所述细胞核定位骨架的主要元件及结构从5’端到3’端依次为细胞核定位信号（NLS）、ccdb毒素基因、half DddAtox、尿嘧啶糖基化酶抑制基因（UGI）、氨卞青霉素抗性元件；4个细胞核定位骨架其核苷酸序列如Seq ID NO：197-200所示。

2.根据权利要求1所述的线粒体DNA编辑系统，其特征在于：双RVD模块识别2个连续DNA碱基，从位置1到10，共有10个位置顺序，每个位置上有16种组合，因此共有160个双RVD模块；单RVD模块识别1个DNA碱基，从位置7-10，共有4个位置顺序，每个位置上有4种可能，因此共有16个单RVD模块；半RVD模块识别1个DNA碱基，位置为8-11，共有4个位置顺序，每个位置上有4种可能，因此共有16个半RVD模块。

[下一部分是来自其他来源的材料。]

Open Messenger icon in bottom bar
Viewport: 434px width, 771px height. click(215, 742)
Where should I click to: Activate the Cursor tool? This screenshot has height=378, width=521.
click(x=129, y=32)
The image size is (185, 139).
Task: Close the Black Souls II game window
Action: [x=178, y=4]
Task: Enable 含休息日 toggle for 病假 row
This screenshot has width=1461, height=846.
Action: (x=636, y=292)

3.根据权利要求2所述的线粒体DNA编辑系统，其特征在于： RVD文库中不同位置的双、单和半RVD载体序列，其在BsaI限制性内切酶切割后产生具有位置特异性的粘性末端序列，可使RVD序列按位置顺序自动排列组装，可以组装成识别14-21个碱基的TALE。

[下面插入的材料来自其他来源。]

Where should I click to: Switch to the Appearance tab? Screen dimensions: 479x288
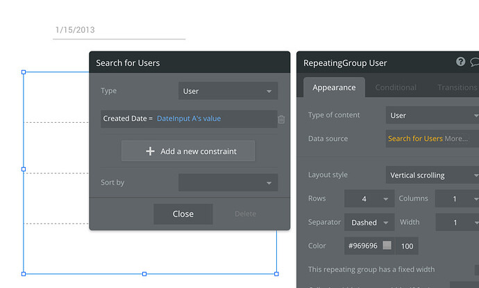point(334,87)
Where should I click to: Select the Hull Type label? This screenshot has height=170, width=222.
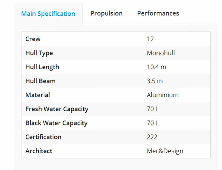(x=39, y=53)
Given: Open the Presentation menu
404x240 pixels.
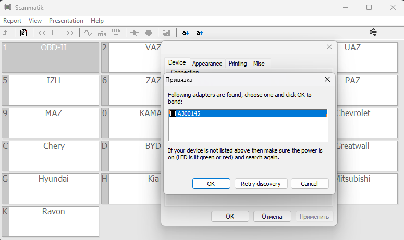Looking at the screenshot, I should (66, 21).
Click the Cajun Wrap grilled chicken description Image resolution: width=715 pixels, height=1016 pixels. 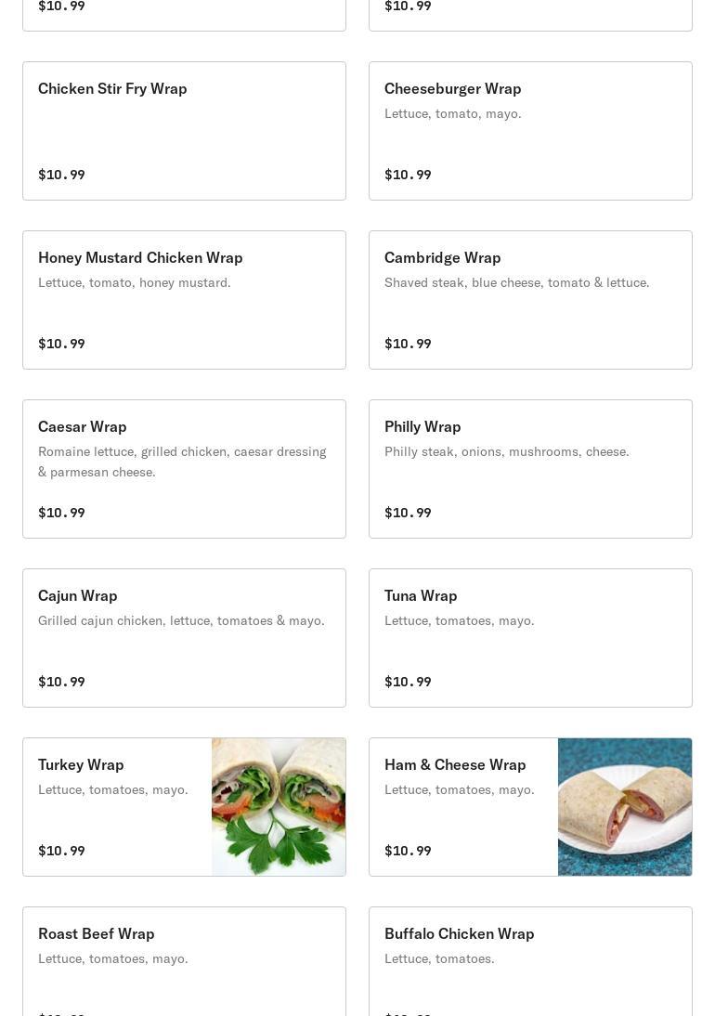click(181, 620)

4.根据权利要求1所述的线粒体DNA编辑系统，其特征在于：4个线粒体定位骨架载体和4个细胞核定位骨架载体的毒素基因ccdb两侧含有两个BsaI酶切位点，酶切后产生不同的粘性末端用于特异性连接1号位置的双RVD模块和8-11号位置的半RVD模块。

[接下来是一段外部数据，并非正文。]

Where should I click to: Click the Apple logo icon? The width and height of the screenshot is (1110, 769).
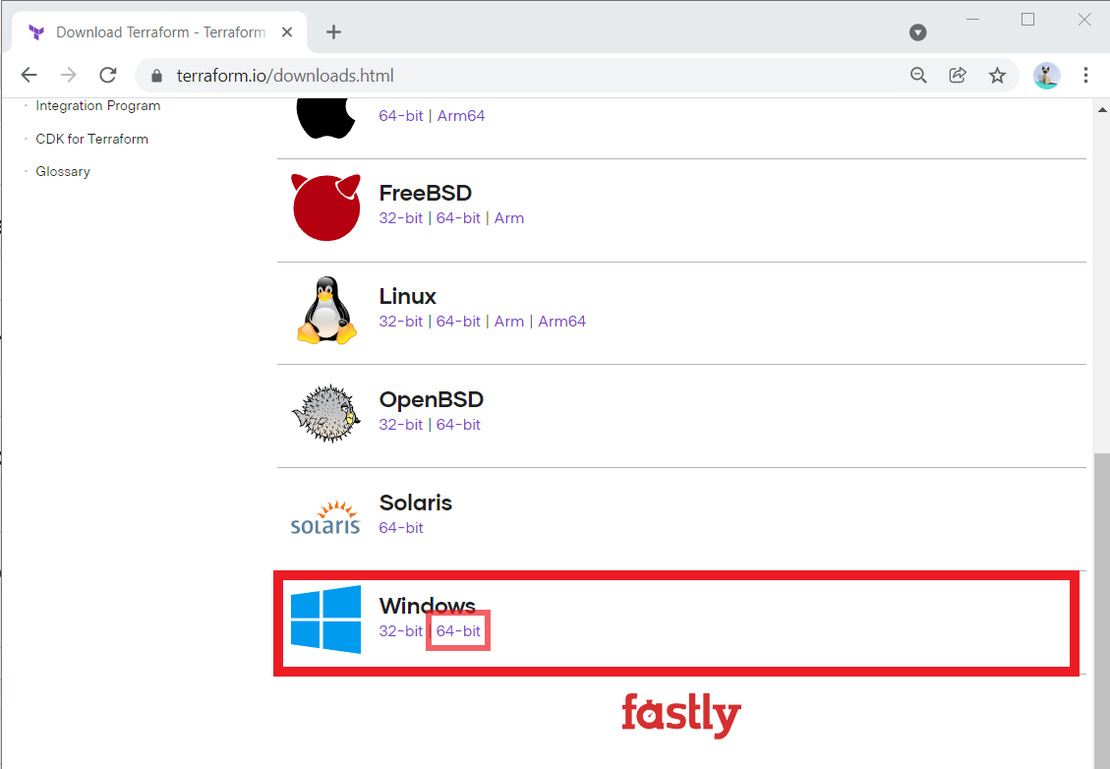coord(325,108)
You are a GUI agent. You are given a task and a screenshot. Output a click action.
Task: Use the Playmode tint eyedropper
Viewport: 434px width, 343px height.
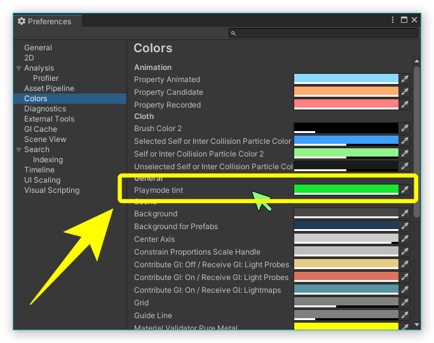click(x=405, y=190)
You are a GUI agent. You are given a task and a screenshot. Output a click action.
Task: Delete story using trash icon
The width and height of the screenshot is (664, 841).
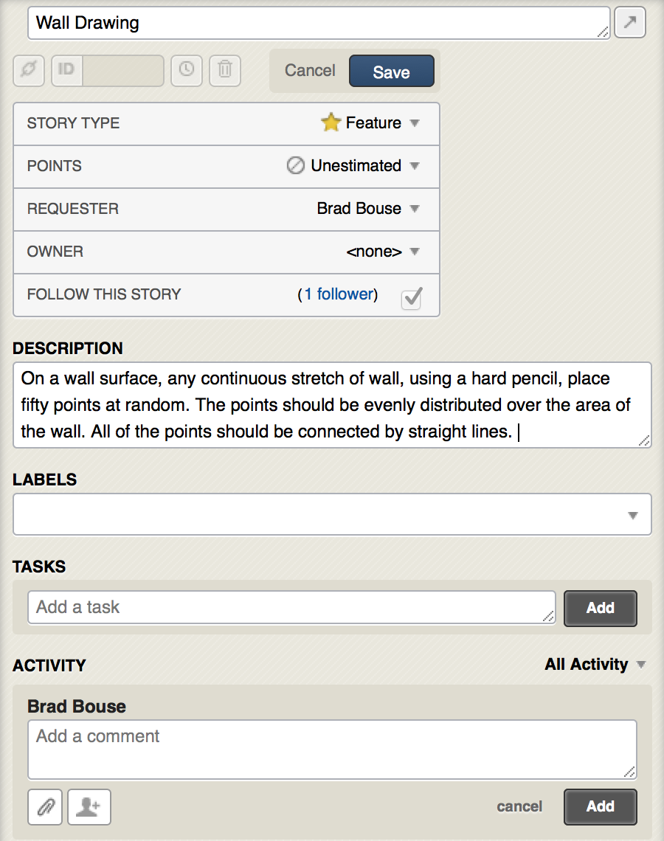pos(225,70)
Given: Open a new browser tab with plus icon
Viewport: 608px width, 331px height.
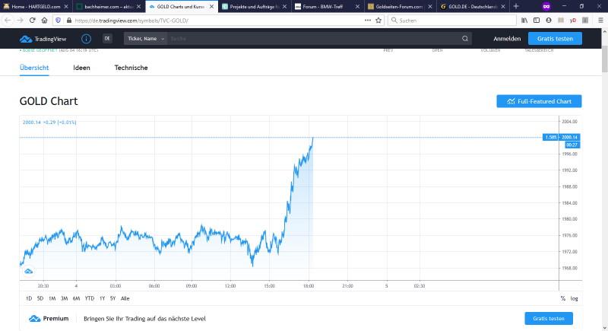Looking at the screenshot, I should click(x=516, y=6).
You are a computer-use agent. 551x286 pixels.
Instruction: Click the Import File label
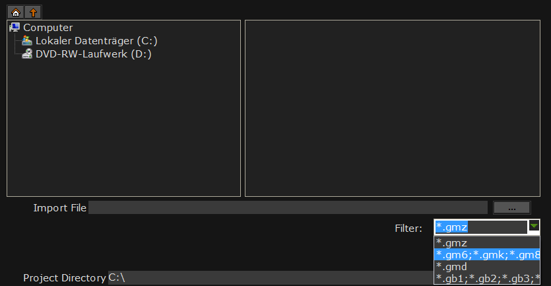pos(60,208)
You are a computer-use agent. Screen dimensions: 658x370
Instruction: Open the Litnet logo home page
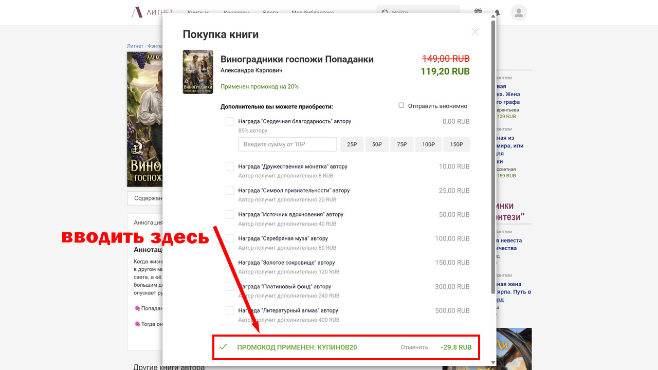tap(152, 12)
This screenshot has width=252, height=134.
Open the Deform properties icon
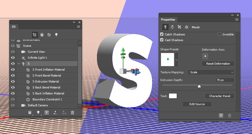point(172,27)
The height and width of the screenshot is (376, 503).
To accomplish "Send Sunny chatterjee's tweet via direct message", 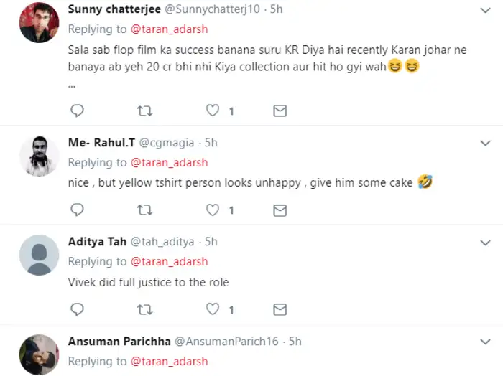I will tap(280, 111).
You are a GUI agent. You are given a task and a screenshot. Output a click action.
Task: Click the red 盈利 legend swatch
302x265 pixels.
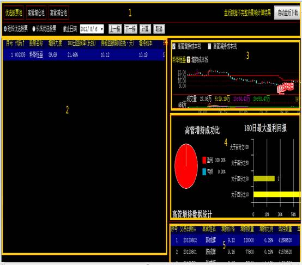coord(204,160)
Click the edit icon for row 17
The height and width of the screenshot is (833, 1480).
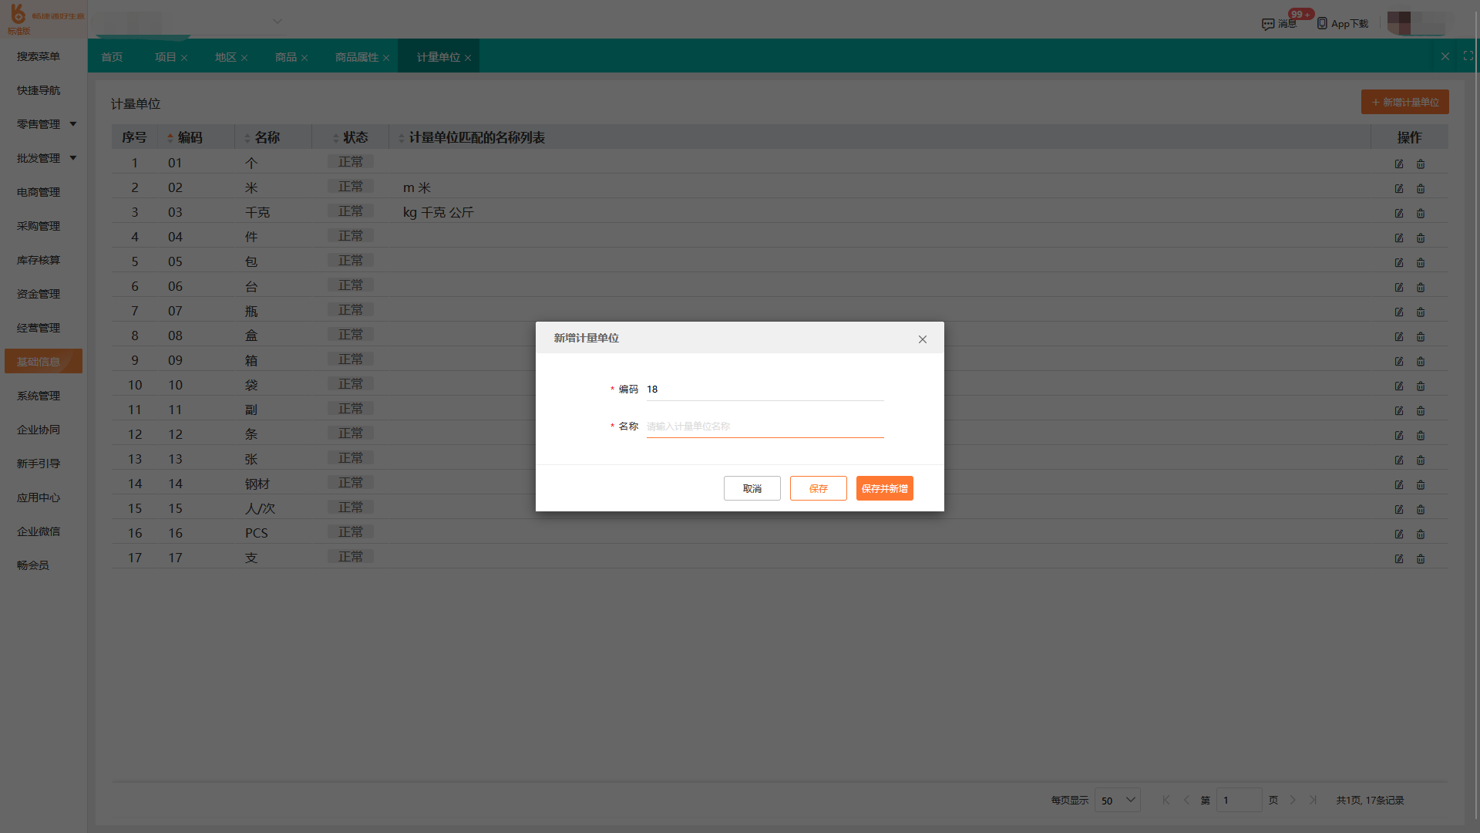tap(1399, 558)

5.一种不包括疾病的诊断与治疗目的的采用权利要求1所述基于TALE组装的线粒体DNA编辑系统的编辑方法，其特征在于，包括以下步骤：

步骤1、根据所要编辑位点的DNA序列，设计TALE序列，选择权利要求1所述的RVD模块与骨架载体，通过Golden Gate克隆法一步完成载体组装，形成胞嘧啶碱基编辑器（DdCBE）；组装完成的DdCBE载体经过转化DH5α感受态、单克隆PCR验证、Sanger测序步骤后，可获得正确组装的DdCBE载体；

步骤2、将正确组装的MTS-DdCBE转染所要编辑物种的细胞，或NLS-DdCBE与含有编辑位点的T载体共同转染HEK293FT细胞，通过Sanger测序或高通量测序检测DdCBE编辑效率，筛选对线粒体DNA或T载体编辑效果最好的DdCBE组合；

步骤3、将编辑效果最好的DdCBE进行体外转录，注射1细胞期受精卵，然后将胚胎移植到受体动物输卵管，或通过体外发育获得F0代动物；通过Sanger测序及高通量测序检测F0代的编辑效率，筛选高编辑效率的F0代动物；

步骤4、将高编辑效率的雌性F0代动物与野生型雄性动物交配，获得的F1代动物通过Sanger测序及高通量测序检测编辑效率。